(Voci del dataset)
========================================================================
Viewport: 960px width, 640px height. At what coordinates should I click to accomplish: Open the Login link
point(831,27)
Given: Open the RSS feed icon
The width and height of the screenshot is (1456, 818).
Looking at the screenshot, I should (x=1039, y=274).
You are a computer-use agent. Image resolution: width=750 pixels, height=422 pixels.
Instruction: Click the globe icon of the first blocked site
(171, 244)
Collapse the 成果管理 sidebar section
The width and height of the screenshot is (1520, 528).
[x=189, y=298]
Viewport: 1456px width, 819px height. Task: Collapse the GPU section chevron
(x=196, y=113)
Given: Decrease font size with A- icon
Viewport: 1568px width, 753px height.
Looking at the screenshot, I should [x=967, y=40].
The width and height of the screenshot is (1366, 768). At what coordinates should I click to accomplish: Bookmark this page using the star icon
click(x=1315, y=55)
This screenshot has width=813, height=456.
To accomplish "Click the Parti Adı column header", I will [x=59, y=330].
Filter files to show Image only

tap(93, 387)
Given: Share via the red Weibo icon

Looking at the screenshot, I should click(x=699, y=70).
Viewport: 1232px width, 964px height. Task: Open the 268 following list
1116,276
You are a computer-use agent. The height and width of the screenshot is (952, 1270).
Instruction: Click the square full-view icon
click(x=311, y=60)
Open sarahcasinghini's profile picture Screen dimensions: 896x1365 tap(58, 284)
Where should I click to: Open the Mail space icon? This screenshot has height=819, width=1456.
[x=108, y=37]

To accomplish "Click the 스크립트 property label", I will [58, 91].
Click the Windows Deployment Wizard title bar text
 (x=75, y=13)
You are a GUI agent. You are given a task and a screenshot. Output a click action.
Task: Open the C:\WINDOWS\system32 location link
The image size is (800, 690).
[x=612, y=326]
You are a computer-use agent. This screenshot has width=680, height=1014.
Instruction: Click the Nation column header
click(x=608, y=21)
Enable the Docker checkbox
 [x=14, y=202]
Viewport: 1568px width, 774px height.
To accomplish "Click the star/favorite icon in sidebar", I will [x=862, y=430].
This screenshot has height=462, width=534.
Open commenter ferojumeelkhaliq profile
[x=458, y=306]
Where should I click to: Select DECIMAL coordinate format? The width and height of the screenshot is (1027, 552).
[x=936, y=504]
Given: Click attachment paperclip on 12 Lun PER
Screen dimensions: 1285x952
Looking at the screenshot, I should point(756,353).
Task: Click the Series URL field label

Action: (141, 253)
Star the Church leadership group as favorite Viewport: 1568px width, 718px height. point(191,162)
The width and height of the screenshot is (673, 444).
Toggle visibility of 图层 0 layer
========================================================================
### COSA FARE
Riscrivi identiche le righe dei dati partendo da quella che contiene "Click the Windows" e arrivando alla fine dei dati, estremi inclusi.

### RISULTATO
Click the Windows Deployment Wizard title bar text
 (x=75, y=13)
You are a GUI agent. You are given a task and a screenshot. Output a click action.
Task: Open the C:\WINDOWS\system32 location link
The image size is (800, 690).
[x=612, y=326]
You are a computer-use agent. This screenshot has width=680, height=1014.
Instruction: Click the Nation column header
click(x=608, y=21)
Enable the Docker checkbox
 [x=14, y=202]
Viewport: 1568px width, 774px height.
To accomplish "Click the star/favorite icon in sidebar", I will [x=862, y=430].
This screenshot has height=462, width=534.
Open commenter ferojumeelkhaliq profile
[x=458, y=306]
Where should I click to: Select DECIMAL coordinate format? The width and height of the screenshot is (1027, 552).
[x=936, y=504]
Given: Click attachment paperclip on 12 Lun PER
Screen dimensions: 1285x952
Looking at the screenshot, I should point(756,353).
Task: Click the Series URL field label

Action: (141, 253)
Star the Church leadership group as favorite Viewport: 1568px width, 718px height. point(191,162)
The width and height of the screenshot is (673, 444).
Toggle visibility of 图层 0 layer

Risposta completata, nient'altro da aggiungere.